### What is expected
Wherever the word "bell" appears in a line of the data, that line should be copied.

====

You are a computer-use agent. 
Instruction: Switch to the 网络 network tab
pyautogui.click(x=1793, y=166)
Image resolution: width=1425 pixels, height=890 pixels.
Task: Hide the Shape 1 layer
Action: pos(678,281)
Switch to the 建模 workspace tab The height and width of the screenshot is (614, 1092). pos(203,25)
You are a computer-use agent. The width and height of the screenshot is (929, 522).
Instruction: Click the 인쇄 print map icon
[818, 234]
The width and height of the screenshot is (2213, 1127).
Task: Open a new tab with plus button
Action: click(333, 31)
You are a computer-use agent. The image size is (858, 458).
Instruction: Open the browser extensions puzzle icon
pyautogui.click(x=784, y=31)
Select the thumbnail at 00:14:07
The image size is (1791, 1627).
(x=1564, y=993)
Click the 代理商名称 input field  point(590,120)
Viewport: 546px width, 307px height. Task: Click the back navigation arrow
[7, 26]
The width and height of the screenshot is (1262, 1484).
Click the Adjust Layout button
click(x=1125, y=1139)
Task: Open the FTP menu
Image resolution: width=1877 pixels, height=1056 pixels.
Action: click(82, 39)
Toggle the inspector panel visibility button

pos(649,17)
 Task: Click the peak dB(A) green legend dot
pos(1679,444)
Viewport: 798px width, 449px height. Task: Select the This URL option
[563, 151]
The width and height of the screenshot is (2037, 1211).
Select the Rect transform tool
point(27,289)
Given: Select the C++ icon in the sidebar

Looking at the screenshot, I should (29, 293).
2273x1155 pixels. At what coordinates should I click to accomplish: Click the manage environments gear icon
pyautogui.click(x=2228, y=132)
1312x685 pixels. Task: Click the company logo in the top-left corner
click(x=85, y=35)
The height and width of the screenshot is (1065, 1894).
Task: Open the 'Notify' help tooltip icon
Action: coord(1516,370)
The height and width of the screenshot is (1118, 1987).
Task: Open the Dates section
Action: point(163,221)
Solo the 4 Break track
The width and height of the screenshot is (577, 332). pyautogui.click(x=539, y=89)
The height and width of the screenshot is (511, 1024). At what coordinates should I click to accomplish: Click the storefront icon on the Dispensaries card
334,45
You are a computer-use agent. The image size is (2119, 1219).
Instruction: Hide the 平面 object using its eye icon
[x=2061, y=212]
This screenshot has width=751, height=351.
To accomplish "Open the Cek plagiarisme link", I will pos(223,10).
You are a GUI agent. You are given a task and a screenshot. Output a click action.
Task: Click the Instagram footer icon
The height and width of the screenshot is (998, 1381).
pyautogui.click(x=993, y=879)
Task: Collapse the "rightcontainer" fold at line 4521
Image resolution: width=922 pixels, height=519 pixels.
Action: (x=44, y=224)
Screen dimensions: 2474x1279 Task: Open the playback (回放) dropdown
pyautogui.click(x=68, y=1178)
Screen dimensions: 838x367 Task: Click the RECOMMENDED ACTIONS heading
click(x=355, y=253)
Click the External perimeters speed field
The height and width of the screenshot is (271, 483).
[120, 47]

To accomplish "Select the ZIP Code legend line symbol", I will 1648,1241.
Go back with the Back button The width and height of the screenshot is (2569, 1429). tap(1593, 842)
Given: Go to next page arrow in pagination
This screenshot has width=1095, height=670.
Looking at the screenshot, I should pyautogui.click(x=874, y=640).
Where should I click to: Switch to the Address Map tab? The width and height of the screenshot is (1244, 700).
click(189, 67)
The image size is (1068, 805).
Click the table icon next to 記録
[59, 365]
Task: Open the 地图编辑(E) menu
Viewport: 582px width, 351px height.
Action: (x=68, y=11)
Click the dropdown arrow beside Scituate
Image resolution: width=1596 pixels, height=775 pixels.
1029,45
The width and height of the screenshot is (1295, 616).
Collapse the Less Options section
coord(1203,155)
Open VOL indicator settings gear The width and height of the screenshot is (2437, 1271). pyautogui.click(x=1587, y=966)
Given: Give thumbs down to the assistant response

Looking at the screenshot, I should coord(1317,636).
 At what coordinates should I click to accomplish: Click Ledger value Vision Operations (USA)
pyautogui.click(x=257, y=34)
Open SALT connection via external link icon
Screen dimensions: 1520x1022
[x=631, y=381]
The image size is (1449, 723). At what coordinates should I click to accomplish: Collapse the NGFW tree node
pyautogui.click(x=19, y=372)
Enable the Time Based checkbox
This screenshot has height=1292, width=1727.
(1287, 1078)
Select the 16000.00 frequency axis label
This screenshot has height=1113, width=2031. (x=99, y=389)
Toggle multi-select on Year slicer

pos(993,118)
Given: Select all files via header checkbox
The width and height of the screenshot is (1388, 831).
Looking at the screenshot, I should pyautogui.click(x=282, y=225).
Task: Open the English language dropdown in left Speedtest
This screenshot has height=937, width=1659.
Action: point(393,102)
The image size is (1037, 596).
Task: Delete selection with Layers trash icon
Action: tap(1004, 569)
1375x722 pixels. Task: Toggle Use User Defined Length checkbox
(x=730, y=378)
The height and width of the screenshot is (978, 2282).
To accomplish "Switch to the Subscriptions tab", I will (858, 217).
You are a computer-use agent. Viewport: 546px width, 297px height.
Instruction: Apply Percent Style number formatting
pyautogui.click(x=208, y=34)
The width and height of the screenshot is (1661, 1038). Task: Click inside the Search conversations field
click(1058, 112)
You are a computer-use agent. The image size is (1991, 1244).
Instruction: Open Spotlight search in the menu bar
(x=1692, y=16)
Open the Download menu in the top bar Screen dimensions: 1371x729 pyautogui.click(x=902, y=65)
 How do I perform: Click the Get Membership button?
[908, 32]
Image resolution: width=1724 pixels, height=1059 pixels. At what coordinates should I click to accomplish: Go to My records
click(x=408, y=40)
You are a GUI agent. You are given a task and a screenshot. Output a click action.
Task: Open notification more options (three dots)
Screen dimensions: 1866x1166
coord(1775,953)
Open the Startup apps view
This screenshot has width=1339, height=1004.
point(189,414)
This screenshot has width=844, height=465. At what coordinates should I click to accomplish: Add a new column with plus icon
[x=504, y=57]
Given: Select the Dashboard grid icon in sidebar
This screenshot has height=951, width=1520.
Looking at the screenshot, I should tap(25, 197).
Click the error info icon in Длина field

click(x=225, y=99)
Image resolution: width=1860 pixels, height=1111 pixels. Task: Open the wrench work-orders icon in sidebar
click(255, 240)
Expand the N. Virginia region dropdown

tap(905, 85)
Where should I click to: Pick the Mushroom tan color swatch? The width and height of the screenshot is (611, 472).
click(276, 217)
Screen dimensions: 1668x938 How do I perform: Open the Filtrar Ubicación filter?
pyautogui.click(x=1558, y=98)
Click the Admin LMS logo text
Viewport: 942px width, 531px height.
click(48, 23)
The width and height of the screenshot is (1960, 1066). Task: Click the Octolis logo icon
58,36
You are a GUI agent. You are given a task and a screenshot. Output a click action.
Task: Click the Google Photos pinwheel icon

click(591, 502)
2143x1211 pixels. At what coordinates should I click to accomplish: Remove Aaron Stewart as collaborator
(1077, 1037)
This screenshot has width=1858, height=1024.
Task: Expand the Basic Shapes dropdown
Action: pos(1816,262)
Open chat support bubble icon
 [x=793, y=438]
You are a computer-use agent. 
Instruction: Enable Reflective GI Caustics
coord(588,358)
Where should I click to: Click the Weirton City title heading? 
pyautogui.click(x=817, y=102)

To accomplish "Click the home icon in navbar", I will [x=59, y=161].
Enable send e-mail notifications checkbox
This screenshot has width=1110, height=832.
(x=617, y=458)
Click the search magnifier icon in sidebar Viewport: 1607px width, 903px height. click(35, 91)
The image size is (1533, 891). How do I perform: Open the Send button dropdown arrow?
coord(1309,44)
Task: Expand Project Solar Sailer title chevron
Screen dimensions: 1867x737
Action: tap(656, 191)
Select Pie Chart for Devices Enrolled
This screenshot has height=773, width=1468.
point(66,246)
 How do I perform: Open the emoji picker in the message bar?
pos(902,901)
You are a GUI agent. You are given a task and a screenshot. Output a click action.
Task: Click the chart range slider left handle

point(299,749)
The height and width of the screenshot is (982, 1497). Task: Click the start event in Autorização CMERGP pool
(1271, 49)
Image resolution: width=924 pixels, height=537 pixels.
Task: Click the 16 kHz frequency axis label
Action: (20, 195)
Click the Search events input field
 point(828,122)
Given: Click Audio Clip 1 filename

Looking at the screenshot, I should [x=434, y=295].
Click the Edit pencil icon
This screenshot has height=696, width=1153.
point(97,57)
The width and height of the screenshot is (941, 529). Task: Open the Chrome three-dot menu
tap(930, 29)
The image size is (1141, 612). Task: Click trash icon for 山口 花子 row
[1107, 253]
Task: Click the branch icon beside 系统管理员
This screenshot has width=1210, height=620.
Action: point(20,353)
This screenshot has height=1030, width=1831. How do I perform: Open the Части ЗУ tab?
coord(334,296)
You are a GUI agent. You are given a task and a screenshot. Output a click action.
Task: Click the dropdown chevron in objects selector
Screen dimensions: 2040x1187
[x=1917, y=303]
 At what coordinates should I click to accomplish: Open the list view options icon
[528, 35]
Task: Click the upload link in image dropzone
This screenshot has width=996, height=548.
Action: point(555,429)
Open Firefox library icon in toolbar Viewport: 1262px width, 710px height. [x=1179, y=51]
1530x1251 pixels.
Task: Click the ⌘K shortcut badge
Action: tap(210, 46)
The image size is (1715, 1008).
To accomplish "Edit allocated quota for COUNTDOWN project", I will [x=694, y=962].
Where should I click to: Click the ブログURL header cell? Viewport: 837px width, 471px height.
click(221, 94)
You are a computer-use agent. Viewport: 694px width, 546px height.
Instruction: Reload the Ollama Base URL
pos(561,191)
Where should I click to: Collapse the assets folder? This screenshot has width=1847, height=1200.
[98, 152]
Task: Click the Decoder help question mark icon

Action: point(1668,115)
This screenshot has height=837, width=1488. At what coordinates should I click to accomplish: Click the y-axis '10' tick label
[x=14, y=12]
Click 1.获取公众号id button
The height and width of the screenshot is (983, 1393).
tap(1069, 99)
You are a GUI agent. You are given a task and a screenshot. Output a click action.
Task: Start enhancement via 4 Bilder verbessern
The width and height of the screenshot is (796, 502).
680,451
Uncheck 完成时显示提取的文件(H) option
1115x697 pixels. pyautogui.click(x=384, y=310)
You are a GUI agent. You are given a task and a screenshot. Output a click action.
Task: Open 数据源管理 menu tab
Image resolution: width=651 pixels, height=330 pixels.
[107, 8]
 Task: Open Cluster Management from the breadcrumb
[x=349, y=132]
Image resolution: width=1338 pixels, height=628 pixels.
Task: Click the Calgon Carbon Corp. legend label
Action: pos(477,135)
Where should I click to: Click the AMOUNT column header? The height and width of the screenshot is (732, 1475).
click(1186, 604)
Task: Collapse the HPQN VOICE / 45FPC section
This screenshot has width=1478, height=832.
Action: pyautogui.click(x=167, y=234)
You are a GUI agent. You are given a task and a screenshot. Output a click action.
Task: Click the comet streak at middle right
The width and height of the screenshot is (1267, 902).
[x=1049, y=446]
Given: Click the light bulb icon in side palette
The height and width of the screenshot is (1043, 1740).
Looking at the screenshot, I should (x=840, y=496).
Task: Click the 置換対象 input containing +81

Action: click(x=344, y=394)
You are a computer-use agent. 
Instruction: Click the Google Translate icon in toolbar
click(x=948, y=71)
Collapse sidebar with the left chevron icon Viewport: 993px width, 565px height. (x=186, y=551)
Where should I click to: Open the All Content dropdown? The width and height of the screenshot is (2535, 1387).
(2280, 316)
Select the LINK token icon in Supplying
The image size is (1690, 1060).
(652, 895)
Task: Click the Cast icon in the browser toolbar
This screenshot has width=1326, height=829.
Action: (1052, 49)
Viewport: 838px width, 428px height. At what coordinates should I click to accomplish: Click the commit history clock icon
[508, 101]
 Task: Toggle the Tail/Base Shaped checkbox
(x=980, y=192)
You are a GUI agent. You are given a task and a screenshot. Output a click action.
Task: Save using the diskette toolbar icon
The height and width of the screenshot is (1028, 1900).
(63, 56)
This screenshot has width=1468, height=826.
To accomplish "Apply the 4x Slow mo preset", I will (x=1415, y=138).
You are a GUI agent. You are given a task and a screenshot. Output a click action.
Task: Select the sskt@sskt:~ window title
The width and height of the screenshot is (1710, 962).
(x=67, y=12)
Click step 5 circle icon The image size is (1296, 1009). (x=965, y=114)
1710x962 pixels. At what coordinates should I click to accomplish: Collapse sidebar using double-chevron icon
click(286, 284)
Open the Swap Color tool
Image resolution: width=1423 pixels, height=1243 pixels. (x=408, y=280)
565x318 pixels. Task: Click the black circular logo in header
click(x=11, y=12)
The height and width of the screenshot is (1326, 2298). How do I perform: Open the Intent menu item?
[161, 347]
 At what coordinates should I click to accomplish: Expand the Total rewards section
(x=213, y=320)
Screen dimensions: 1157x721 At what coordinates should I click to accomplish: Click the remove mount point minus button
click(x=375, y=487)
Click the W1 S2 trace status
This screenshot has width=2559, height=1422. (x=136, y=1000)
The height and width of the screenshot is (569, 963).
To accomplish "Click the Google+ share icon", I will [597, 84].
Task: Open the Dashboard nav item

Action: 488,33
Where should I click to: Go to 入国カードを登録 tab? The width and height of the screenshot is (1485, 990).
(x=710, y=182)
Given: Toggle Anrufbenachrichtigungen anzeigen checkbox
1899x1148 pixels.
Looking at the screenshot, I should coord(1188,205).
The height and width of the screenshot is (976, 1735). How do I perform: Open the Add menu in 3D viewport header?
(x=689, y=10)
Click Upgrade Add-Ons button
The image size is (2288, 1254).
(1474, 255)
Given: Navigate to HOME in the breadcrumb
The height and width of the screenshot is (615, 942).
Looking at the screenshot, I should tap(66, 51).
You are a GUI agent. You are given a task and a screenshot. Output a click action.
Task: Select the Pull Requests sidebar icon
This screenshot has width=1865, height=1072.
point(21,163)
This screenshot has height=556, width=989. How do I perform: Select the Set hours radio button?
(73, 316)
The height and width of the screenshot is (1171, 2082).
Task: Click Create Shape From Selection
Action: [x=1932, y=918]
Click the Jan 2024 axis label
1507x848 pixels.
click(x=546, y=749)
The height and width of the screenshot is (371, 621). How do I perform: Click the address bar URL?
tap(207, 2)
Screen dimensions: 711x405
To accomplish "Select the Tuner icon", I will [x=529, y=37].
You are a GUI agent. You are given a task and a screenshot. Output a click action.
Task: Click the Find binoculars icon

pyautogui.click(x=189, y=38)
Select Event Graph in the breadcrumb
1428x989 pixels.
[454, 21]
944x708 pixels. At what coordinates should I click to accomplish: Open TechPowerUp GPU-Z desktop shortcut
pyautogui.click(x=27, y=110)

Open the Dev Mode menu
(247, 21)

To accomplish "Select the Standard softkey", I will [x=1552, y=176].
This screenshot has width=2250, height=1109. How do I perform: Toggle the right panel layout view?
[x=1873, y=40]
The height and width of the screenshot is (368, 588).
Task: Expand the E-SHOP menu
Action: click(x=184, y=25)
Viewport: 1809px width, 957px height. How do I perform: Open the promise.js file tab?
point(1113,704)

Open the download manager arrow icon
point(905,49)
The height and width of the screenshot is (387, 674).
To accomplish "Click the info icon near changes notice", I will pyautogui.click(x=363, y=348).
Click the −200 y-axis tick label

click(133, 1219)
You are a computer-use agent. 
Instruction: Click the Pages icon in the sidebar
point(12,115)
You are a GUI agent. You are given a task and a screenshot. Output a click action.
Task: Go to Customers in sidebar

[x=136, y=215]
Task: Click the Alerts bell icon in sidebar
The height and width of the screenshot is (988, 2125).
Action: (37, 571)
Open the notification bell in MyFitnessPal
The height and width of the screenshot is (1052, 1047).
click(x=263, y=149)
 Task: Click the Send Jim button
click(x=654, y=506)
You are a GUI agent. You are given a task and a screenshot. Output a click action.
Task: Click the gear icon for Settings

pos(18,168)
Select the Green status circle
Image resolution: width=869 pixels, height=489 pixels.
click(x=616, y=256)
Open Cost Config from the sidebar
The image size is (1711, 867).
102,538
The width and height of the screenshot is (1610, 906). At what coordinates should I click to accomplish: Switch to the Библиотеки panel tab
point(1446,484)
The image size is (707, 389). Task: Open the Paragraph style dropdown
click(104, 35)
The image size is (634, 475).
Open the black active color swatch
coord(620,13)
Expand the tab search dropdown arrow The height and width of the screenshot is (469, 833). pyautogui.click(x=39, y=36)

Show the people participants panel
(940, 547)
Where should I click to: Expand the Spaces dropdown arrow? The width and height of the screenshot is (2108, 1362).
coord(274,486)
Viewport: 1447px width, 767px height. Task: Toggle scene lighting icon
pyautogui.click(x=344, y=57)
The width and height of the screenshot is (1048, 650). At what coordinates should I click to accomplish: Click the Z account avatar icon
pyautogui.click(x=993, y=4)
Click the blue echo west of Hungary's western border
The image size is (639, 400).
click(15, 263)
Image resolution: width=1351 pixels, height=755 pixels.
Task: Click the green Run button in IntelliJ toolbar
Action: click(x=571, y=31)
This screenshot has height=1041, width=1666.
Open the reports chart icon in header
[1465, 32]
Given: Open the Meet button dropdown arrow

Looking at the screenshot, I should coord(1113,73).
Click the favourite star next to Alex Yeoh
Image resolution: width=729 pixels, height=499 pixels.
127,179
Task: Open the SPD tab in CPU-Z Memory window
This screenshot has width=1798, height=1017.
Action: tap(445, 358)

====

### Written solution
Task: Click the Alerts bell icon in sidebar
Open the notification bell in MyFitnessPal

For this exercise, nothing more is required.